◆ **Action item**
For the records that follow, please set down exactly the lines between the one holding "Task: Click the empty" and the one holding "The height and width of the screenshot is (556, 1200).", inclusive, and only those.

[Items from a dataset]

__________________________________________________

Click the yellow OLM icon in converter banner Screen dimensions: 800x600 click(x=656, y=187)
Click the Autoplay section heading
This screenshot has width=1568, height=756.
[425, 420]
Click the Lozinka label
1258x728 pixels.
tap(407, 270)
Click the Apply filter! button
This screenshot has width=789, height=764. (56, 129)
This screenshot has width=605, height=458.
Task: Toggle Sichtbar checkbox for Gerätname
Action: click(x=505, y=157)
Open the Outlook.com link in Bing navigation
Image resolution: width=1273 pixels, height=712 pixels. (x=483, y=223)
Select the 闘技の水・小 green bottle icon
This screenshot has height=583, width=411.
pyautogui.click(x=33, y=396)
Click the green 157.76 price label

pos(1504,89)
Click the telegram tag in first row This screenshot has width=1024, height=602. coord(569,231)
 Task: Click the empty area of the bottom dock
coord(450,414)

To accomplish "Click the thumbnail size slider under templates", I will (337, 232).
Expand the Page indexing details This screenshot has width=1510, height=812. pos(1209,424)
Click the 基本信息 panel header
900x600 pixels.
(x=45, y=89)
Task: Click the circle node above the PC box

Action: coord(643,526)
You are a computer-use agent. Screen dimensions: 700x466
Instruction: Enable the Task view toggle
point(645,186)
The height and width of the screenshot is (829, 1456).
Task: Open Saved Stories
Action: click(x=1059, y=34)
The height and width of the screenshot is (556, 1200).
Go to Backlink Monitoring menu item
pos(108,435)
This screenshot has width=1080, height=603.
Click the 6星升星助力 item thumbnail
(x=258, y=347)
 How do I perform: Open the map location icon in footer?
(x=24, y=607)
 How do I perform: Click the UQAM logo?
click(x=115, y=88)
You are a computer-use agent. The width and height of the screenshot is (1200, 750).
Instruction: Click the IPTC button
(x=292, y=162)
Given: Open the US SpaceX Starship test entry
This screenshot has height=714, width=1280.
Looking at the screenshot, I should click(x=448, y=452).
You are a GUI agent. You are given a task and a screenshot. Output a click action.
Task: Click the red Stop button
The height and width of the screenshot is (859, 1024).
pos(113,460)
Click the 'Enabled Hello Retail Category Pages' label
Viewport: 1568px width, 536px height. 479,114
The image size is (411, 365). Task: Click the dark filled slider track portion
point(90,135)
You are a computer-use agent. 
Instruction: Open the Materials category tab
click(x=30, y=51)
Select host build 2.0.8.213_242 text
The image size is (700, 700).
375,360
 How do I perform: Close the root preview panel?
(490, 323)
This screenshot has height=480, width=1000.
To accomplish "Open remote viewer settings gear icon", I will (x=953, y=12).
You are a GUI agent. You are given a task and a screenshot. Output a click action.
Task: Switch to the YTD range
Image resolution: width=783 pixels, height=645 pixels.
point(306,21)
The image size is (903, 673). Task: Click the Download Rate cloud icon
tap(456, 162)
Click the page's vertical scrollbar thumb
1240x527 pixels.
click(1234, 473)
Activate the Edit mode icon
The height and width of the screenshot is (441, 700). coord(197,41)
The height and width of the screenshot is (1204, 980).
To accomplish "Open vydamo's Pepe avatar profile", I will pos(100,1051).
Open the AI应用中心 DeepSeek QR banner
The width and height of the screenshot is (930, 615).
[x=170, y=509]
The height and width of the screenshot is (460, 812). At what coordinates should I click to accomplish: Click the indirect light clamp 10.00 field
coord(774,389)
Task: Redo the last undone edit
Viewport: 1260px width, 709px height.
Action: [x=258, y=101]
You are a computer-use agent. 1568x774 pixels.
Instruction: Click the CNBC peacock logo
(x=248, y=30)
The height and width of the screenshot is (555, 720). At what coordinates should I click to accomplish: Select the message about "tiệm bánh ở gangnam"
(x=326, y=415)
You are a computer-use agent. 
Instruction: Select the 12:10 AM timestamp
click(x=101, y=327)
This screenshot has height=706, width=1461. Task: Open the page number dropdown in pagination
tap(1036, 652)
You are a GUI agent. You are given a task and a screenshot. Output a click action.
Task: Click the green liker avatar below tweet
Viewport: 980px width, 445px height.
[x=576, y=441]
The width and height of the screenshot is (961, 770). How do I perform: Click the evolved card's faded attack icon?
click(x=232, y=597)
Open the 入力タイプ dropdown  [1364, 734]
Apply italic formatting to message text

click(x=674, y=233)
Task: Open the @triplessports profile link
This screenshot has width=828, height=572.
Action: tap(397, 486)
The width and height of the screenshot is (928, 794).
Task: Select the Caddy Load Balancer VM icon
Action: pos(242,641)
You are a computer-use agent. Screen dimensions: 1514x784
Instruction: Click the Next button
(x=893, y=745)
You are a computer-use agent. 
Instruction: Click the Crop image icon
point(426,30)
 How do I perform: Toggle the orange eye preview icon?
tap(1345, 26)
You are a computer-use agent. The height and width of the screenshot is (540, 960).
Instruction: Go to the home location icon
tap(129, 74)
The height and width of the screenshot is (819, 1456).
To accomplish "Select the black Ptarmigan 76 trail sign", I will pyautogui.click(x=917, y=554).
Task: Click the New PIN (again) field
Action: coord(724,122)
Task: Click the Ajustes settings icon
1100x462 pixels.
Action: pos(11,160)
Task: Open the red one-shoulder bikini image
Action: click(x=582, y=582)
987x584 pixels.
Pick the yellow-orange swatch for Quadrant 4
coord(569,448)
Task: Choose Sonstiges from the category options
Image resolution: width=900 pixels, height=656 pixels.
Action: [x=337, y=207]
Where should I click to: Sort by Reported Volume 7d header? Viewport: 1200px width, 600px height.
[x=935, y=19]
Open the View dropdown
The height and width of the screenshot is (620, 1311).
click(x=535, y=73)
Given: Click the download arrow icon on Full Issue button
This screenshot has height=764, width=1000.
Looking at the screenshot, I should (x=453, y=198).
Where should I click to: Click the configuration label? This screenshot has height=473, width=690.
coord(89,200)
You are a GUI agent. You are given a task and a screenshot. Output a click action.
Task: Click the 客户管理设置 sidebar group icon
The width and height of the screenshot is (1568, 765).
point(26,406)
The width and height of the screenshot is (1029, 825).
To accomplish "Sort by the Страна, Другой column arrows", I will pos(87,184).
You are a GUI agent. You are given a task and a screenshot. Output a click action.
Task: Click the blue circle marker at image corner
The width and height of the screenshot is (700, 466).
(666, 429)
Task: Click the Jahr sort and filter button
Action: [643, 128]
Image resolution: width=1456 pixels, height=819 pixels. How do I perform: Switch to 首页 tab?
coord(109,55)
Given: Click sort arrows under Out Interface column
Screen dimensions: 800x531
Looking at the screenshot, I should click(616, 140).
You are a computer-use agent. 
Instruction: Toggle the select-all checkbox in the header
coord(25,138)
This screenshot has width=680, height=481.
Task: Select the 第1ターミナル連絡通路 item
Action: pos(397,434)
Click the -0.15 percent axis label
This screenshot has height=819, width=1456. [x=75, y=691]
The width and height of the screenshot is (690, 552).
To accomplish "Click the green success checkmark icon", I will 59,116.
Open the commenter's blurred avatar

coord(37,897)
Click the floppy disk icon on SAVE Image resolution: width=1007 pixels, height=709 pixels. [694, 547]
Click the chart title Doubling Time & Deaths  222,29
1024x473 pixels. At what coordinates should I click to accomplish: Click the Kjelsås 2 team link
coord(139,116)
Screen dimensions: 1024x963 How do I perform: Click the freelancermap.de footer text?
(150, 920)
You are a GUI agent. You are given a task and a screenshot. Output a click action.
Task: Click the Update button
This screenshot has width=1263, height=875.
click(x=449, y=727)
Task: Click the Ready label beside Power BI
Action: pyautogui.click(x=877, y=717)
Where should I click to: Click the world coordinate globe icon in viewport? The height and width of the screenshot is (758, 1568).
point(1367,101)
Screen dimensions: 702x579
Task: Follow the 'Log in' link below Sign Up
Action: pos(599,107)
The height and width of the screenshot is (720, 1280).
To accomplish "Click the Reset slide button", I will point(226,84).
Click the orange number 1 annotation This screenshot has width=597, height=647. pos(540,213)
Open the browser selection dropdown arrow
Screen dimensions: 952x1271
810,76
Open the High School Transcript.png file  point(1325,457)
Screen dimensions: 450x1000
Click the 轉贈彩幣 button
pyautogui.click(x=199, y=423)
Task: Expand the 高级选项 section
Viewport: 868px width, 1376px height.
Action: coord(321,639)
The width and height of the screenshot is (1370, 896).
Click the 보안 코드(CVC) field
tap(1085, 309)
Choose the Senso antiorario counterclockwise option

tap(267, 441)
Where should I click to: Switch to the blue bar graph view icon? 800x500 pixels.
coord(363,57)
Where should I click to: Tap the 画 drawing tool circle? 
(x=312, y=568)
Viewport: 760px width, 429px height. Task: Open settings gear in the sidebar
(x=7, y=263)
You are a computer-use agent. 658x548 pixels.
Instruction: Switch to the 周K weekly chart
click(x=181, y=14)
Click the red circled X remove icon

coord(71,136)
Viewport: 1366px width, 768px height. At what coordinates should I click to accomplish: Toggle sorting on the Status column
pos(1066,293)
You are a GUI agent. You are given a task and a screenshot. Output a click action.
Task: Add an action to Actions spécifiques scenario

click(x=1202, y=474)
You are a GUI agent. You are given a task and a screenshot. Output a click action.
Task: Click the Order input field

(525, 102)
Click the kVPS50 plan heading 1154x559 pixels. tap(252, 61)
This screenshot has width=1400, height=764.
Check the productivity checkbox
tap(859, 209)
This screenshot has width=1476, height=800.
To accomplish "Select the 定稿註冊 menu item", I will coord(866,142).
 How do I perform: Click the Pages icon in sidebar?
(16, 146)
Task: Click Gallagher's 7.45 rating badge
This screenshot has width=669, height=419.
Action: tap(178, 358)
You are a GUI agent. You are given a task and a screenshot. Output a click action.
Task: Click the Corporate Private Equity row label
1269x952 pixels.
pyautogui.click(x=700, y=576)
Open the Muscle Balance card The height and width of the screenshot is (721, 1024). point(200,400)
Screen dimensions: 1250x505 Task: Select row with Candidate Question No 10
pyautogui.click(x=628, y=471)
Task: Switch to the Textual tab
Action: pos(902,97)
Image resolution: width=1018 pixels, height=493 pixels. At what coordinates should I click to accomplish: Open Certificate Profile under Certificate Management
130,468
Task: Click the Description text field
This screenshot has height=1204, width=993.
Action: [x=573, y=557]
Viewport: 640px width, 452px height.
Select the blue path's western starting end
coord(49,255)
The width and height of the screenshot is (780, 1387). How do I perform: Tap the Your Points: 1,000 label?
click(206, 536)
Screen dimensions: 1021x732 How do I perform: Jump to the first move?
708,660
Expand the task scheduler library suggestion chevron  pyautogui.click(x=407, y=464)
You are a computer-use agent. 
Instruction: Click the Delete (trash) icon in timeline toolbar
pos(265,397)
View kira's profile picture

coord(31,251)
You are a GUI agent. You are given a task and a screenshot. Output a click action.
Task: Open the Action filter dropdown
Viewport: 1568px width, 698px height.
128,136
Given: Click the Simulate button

__________________________________________________

◆ **Reply to the exercise**
 Task: Click the empty area of the bottom dock
coord(450,414)

To accomplish "Click the thumbnail size slider under templates", I will (337, 232).
Expand the Page indexing details This screenshot has width=1510, height=812. pos(1209,424)
Click the 基本信息 panel header
900x600 pixels.
(x=45, y=89)
Task: Click the circle node above the PC box

Action: coord(643,526)
You are a computer-use agent. Screen dimensions: 700x466
Instruction: Enable the Task view toggle
point(645,186)
The height and width of the screenshot is (829, 1456).
Task: Open Saved Stories
Action: click(x=1059, y=34)
The height and width of the screenshot is (556, 1200).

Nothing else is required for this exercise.